Reputation: 31
I'm using a JavaScript plugin to get the IP address. If the IP address starts with 10.15
I want to assign one value to a variable, and if the IP starts with 10.13
I want to assign a different value to the same variable.(I don't know if the variable has to be in Perl or JavaScript)
I'm trying this but is not working.
my $propt = "";
getUserIP(function(ip) {
console.log('IP: ' + ip);
const ips = ip.split('.');
var pro = document.getElementById('property');
console.log(pro);
if (ips[0] === "10" && ips[1] === "15") {
pro.value = "propt1";
To_Here
$propt = "SRC";
print <<"To_Here";
}
else if(ips[0] === "10" && ips[1] === "13") {
pro.value = "propt2";
To_Here
$propt = "ACC";
print <<"To_Here";
}
else {
pro.value = "propt";
To_Here
$propt = "TAP";
print <<"To_Here";
}
console.log(pro);
First I tried passing the value to an HTML input and reading the value of the input but I don't know if this is possible in Perl
<input id="property" type="hidden" name="property" value=""/>
The final step of what I'm trying to do is to run a query based on the property
$ql = "Select from properties where property = '?????' <----
Upvotes: 2
Views: 2270
Reputation: 401
On the JavaScript side you will need to send a GET request to the Perl script. I've only done this using jQuery (see docs) so you'll need to adapt this if you want a pure JavaScript solution:
function getUserIp(ips) {
var ipString = ips.join(';');
$.ajax({
type: 'GET',
url: '/path/to/script.pl',
data: { user_ips : ipString },
statusCode: {
200: function(data, textStatus, jqXHR) {
$('#id').html(jqXHR.responseText);
}
}
});
}
Note that the ips
variable should be a string when you pass it to Perl. You can pass an array of params to Perl (see CGI docs), but I've found splitting a string after the fact to be the most reliable.

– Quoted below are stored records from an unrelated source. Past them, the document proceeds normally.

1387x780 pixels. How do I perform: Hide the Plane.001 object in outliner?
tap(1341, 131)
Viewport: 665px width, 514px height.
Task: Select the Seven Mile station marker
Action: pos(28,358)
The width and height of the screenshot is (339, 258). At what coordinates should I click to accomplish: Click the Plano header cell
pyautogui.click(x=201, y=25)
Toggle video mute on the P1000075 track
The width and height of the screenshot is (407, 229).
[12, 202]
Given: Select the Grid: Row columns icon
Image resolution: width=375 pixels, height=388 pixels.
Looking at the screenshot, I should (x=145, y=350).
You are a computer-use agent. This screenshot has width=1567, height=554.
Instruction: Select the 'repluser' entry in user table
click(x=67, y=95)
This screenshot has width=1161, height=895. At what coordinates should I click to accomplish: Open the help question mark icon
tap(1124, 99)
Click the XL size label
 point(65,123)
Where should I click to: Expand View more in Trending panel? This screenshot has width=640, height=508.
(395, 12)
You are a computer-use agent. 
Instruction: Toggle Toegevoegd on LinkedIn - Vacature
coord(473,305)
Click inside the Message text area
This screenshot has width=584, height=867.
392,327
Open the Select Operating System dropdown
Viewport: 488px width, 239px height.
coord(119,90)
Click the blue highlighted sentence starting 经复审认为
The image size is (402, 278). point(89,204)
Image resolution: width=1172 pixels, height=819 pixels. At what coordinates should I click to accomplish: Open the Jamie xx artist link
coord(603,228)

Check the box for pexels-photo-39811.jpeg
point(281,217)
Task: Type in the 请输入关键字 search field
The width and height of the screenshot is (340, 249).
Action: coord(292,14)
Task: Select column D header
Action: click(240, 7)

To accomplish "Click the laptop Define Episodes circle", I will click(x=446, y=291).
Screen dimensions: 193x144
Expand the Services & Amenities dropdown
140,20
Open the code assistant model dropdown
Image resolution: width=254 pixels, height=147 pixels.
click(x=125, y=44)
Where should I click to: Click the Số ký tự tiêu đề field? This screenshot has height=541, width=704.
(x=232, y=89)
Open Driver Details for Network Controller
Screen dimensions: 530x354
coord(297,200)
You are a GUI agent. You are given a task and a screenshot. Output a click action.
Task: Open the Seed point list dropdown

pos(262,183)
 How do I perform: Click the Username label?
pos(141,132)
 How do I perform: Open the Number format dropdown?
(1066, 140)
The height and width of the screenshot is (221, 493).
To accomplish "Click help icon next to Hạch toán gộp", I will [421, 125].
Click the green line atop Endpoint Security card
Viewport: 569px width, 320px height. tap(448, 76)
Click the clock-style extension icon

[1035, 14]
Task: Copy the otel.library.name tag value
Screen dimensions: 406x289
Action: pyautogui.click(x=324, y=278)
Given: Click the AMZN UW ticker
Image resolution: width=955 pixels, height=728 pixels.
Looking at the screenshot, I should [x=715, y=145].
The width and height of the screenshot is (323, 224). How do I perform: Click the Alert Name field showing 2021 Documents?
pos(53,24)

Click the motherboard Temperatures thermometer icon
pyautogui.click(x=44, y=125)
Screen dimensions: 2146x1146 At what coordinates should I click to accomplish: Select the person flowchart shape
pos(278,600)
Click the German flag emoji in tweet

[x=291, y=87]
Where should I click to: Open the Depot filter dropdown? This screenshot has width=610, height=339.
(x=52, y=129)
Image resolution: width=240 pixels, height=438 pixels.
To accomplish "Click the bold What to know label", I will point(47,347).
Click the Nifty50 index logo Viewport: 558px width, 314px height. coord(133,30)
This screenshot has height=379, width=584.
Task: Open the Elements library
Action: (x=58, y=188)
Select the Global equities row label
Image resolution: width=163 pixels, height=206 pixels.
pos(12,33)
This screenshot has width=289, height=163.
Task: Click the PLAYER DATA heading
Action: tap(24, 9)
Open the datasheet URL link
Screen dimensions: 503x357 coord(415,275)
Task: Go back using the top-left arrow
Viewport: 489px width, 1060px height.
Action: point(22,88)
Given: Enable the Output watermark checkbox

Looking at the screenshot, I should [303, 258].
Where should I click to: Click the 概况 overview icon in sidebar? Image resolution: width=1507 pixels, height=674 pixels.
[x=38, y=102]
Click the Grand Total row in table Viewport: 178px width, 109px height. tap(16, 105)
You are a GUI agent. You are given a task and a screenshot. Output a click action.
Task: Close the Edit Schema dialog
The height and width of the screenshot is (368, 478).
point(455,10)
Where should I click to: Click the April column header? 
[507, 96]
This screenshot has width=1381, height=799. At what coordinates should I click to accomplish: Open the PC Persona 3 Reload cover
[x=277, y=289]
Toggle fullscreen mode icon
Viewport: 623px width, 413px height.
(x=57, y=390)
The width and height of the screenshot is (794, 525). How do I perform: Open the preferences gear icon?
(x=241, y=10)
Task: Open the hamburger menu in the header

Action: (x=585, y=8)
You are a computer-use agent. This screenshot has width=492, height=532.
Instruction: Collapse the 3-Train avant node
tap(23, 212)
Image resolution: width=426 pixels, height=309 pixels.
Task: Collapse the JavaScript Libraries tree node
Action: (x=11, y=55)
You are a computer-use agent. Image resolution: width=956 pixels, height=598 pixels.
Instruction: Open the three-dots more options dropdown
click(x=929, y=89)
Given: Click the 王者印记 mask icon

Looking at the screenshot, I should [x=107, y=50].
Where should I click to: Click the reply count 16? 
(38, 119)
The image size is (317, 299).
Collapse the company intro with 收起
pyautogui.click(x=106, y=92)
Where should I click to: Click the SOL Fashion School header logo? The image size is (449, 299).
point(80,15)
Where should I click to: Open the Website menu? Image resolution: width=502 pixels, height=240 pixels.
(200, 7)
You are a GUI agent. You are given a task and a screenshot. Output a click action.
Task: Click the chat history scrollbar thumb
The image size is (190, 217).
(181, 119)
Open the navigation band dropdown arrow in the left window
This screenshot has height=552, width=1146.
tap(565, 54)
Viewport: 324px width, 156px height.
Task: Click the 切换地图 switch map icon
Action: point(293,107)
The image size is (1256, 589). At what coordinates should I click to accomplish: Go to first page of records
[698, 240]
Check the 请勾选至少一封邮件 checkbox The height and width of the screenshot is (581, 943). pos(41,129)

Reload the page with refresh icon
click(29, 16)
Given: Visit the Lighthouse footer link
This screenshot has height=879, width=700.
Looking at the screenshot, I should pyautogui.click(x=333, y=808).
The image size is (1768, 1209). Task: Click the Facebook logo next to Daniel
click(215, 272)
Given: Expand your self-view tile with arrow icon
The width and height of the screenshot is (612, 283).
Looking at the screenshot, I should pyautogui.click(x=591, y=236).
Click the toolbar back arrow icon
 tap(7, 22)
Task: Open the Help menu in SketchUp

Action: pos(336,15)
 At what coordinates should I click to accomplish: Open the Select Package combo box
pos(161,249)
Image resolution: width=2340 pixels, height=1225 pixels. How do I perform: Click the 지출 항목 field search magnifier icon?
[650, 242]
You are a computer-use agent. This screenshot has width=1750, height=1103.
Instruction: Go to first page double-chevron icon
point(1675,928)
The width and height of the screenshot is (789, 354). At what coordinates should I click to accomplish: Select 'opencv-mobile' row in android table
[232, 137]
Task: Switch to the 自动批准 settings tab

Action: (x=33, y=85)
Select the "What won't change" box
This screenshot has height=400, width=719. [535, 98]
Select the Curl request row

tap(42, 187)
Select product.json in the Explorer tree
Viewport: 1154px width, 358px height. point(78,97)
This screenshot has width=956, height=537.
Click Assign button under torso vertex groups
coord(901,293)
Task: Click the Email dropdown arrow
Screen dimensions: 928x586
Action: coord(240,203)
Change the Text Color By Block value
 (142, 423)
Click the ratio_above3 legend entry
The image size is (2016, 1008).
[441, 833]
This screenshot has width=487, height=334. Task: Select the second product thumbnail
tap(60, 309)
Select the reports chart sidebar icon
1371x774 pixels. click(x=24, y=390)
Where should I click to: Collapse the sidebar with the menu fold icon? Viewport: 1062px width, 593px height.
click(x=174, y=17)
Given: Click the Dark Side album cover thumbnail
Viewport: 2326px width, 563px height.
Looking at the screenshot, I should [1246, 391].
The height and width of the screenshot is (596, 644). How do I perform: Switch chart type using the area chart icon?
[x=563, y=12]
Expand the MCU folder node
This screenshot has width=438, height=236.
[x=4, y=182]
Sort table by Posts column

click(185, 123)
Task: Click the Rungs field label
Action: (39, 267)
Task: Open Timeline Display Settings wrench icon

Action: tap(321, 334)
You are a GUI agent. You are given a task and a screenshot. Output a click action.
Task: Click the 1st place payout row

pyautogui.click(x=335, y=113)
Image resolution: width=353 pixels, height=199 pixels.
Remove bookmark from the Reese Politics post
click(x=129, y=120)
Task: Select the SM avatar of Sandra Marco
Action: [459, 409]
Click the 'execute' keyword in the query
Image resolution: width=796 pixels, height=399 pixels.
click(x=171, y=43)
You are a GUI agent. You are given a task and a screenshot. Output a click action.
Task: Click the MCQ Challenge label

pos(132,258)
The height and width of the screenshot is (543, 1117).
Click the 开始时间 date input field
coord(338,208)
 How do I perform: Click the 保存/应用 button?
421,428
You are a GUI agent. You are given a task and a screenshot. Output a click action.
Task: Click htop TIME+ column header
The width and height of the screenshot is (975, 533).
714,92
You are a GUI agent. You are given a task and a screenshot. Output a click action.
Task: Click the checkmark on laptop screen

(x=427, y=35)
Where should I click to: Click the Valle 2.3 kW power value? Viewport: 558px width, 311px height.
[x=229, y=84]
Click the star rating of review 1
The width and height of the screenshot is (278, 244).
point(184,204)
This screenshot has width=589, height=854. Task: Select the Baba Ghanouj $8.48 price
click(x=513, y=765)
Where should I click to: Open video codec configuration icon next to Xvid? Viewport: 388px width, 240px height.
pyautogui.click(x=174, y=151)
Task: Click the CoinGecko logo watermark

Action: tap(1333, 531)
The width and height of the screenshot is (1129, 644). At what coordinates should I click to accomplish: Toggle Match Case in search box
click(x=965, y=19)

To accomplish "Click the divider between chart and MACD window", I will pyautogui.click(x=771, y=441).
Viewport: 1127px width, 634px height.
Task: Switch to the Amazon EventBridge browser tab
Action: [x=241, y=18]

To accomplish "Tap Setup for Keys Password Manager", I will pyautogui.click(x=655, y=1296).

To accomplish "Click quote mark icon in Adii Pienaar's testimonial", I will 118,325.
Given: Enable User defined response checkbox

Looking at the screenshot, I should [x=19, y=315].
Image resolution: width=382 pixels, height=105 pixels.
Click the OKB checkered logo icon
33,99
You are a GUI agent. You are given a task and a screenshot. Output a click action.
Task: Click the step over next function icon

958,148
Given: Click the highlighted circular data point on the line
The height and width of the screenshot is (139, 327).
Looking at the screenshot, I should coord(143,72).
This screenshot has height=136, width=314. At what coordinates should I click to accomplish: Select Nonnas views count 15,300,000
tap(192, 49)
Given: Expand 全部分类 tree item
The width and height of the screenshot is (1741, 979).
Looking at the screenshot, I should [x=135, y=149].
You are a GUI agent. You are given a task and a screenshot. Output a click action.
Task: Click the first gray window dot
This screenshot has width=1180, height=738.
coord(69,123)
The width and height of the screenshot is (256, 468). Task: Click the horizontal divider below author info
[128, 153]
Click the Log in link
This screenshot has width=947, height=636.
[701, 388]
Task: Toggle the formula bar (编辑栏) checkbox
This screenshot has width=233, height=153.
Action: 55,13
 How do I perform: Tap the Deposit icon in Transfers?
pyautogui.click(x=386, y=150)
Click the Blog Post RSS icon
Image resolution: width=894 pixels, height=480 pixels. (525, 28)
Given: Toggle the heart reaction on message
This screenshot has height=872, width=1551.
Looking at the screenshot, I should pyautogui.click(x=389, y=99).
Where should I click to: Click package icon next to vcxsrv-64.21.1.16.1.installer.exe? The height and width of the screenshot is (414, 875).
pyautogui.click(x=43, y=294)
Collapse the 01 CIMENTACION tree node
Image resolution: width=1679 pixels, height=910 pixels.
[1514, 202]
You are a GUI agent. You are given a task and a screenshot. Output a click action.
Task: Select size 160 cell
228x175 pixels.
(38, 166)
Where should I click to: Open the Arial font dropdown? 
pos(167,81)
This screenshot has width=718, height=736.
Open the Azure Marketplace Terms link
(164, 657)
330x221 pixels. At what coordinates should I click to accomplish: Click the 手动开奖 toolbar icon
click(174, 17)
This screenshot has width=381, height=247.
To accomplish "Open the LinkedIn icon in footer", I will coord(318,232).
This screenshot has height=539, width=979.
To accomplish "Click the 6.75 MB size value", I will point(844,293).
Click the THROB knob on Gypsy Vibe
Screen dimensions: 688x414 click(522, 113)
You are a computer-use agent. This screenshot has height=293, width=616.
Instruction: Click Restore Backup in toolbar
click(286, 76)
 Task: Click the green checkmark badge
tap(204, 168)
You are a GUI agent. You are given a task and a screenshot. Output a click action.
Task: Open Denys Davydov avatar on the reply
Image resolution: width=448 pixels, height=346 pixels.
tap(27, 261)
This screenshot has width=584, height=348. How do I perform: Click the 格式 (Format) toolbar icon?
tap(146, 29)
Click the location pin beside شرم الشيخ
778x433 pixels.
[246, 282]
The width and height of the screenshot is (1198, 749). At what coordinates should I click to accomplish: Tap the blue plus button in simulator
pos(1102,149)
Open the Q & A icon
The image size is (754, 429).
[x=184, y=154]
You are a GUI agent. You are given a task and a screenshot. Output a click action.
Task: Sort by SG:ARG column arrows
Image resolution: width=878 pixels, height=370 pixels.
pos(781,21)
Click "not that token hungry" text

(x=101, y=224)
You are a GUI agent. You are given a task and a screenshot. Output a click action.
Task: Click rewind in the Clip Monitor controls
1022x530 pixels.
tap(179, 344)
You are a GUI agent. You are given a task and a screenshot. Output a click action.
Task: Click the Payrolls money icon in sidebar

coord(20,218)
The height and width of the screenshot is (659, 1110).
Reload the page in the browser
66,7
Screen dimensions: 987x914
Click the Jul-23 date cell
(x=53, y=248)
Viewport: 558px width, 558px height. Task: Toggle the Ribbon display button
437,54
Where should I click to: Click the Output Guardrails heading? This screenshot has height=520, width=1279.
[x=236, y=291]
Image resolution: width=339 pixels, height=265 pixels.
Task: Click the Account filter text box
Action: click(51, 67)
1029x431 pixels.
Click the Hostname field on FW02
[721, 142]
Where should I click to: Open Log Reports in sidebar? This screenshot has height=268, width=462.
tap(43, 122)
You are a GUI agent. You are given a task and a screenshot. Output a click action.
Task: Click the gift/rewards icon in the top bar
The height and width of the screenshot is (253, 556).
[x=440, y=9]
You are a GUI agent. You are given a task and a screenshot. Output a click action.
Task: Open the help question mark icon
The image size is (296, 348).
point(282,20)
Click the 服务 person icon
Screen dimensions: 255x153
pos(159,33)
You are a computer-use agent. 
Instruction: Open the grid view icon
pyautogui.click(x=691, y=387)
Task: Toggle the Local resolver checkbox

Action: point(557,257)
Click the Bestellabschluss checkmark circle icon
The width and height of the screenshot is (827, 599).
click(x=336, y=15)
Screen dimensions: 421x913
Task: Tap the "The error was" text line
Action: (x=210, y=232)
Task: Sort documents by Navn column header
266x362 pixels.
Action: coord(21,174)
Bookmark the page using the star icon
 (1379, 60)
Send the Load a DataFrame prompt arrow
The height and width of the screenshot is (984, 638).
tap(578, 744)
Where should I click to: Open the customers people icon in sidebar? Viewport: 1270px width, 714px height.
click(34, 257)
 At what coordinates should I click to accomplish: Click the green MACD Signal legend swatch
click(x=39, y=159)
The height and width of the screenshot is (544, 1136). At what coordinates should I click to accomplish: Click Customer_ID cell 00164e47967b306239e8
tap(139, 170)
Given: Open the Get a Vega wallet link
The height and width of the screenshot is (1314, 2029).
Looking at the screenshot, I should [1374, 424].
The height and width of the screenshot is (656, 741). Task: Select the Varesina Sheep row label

I'll show how to capture the parameter using Perl CGI because its simple, but if you're planning on making a full website then I strongly recommend using a web framework. There are several for Perl, like Catalyst and Mojolicious, with varying learning curves.
Using Perl's CGI module, you can capture parameters using the aptly-named param()
method:
#! perl
use strict;
use warnings;
use CGI;
use CGI::Carp qw(fatalsToBrowser); # just to make it easier to see errors
my $cgi = CGI->new;
my $ip_string = $cgi->param('user_ips');
my @ips = split(';', $ip_string);
my $results;
foreach my $ip (@ips) {
# do whatever here to populate $results
}
# send results back to jQuery
print $cgi->header( -type => 'text/plain', -status => '200' );
print $results;
print $cgi->end_html;
1;
Make sure you add the appropriate header that corresponds to the statusCode
in the $.ajax()
method and also call end_html()
at the end of the Perl script, otherwise the jQuery/JavaScript may not understand/capture the results.